→ What you are asked to do: Check every line below for the word "link" and copy each one that has it.

→ Supplied records:
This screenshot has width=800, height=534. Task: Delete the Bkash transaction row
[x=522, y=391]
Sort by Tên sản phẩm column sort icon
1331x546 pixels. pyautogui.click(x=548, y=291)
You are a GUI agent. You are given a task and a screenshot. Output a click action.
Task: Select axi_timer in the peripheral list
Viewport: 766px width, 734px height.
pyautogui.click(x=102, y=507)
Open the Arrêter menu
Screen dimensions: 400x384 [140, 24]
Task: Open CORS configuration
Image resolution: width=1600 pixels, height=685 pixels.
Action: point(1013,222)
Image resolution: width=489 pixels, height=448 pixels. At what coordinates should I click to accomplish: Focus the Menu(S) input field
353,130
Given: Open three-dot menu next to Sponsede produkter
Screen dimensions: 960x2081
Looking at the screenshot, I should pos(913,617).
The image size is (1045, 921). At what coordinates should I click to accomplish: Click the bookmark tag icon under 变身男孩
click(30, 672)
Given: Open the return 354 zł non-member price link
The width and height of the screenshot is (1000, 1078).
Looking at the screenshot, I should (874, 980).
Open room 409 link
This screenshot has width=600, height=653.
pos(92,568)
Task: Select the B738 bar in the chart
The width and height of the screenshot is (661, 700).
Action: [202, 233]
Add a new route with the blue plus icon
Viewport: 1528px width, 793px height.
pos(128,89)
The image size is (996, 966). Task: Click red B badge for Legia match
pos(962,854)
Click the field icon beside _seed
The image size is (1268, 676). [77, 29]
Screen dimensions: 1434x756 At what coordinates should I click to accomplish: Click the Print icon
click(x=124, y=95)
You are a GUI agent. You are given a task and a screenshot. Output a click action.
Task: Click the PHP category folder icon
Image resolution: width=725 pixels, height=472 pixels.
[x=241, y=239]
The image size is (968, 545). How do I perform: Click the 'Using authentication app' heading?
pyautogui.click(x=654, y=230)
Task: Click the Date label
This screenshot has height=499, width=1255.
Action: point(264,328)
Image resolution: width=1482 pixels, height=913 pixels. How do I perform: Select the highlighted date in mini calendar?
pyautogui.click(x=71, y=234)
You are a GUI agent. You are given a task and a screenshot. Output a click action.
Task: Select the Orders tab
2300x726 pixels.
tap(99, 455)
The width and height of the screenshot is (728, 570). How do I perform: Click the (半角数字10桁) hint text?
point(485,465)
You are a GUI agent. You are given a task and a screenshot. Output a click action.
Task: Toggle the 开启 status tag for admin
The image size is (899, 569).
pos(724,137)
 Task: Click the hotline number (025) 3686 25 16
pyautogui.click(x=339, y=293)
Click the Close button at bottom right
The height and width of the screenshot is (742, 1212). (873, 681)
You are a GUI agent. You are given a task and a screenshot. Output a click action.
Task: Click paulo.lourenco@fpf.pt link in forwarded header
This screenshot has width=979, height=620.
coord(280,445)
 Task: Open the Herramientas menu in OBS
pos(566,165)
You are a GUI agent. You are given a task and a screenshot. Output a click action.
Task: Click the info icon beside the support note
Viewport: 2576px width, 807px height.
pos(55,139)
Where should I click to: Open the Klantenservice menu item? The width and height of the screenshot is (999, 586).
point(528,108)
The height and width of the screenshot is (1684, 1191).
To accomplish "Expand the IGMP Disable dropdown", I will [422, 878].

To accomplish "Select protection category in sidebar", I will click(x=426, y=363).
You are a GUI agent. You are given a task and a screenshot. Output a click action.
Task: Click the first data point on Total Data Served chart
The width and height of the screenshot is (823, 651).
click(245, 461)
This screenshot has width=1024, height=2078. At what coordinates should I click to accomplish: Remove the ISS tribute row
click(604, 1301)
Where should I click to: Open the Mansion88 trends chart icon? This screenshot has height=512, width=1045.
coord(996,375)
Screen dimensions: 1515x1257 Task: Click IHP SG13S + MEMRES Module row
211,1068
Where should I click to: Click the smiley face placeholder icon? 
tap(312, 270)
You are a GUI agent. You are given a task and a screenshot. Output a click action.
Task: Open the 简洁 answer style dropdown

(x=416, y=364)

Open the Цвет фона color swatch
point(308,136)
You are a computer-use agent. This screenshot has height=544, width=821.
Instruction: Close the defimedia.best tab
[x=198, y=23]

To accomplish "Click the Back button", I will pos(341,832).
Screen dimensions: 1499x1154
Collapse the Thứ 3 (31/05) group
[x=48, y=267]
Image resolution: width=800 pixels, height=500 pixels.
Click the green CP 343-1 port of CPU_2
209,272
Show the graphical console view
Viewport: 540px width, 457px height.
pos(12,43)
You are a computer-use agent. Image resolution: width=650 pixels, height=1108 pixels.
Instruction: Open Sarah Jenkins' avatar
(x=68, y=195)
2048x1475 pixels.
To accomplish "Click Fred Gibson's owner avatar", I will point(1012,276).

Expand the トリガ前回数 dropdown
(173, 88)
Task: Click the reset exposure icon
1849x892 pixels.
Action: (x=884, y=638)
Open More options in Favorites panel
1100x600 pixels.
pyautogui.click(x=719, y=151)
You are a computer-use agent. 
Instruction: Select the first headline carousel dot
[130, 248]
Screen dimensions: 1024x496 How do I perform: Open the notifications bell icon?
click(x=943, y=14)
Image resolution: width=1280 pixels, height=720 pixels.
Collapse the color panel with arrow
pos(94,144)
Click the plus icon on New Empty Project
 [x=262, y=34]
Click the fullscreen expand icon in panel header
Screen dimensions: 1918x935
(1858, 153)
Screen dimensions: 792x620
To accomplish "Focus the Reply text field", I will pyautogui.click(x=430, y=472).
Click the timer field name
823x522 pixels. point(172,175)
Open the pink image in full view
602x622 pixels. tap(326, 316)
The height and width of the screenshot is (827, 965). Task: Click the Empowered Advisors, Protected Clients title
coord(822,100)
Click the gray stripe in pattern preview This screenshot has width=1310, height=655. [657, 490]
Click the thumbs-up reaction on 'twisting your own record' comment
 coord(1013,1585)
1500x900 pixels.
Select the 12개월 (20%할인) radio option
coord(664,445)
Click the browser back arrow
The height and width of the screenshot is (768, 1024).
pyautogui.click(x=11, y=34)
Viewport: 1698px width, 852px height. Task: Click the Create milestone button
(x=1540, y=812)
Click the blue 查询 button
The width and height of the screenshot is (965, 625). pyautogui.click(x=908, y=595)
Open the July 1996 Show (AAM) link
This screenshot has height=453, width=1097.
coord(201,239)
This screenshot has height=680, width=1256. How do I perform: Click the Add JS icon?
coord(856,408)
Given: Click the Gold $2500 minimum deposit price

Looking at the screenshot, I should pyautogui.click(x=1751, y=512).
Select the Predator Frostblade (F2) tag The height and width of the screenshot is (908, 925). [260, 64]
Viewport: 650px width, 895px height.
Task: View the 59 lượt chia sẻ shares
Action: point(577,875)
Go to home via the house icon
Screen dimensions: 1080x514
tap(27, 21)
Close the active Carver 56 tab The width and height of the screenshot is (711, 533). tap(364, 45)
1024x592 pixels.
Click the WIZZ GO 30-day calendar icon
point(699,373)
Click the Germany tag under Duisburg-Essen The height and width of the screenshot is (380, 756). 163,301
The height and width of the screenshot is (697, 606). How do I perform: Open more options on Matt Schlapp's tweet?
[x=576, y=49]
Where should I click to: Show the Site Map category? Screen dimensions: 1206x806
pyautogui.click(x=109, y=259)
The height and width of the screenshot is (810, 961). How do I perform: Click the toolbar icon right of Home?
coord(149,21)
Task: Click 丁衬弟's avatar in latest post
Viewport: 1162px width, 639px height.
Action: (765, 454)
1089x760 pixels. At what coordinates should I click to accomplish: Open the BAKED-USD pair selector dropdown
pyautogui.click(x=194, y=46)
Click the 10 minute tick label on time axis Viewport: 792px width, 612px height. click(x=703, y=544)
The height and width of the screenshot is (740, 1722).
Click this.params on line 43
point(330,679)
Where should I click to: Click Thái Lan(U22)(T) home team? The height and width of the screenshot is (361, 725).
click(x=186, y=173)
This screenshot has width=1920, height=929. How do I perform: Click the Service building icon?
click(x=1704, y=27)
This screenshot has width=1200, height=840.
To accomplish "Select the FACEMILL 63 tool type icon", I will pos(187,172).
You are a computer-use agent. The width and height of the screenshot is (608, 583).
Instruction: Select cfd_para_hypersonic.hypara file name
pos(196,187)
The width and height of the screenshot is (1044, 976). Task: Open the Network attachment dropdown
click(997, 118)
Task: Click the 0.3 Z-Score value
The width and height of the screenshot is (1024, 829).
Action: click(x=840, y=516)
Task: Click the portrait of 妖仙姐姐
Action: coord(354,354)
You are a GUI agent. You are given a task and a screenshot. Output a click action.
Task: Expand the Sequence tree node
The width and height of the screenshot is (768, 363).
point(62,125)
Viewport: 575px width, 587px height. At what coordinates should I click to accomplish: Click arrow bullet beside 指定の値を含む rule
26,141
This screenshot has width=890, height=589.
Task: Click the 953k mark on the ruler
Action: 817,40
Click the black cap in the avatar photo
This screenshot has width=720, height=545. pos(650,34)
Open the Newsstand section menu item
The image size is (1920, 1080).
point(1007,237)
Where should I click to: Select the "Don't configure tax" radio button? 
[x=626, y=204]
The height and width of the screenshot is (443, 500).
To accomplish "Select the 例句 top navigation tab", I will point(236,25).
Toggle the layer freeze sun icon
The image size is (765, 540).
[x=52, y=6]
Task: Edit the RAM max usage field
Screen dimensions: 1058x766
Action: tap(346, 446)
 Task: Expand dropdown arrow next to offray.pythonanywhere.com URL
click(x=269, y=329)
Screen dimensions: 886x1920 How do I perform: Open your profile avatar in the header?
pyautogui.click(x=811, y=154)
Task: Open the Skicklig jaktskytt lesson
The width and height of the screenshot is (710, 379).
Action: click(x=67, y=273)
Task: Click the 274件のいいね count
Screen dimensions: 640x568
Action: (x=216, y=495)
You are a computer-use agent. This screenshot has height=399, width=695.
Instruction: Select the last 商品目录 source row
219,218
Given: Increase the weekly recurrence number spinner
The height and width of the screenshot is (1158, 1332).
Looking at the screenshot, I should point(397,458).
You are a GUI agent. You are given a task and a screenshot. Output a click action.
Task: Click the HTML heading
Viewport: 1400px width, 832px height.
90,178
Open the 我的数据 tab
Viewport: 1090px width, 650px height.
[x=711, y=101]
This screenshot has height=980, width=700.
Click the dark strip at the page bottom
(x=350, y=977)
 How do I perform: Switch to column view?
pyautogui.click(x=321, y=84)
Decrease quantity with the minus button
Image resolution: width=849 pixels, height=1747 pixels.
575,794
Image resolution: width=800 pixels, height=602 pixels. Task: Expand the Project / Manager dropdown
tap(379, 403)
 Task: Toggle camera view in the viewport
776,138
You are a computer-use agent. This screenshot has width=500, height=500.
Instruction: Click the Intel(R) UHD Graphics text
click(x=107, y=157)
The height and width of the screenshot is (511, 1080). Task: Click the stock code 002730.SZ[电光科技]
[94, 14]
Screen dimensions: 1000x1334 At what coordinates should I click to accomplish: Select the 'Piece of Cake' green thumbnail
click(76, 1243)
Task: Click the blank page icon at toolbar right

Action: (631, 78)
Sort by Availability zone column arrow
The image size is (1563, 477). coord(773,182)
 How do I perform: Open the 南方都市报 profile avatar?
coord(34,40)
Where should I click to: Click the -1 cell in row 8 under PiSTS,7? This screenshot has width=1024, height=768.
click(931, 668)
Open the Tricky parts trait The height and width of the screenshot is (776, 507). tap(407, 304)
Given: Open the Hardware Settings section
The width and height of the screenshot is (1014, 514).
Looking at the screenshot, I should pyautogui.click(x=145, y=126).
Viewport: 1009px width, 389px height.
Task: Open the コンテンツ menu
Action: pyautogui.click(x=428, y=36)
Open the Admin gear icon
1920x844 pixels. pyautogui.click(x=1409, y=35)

→ Solution to the problem:
Given: Open the return 354 zł non-member price link
Open room 409 link
Task: Click paulo.lourenco@fpf.pt link in forwarded header
Open the July 1996 Show (AAM) link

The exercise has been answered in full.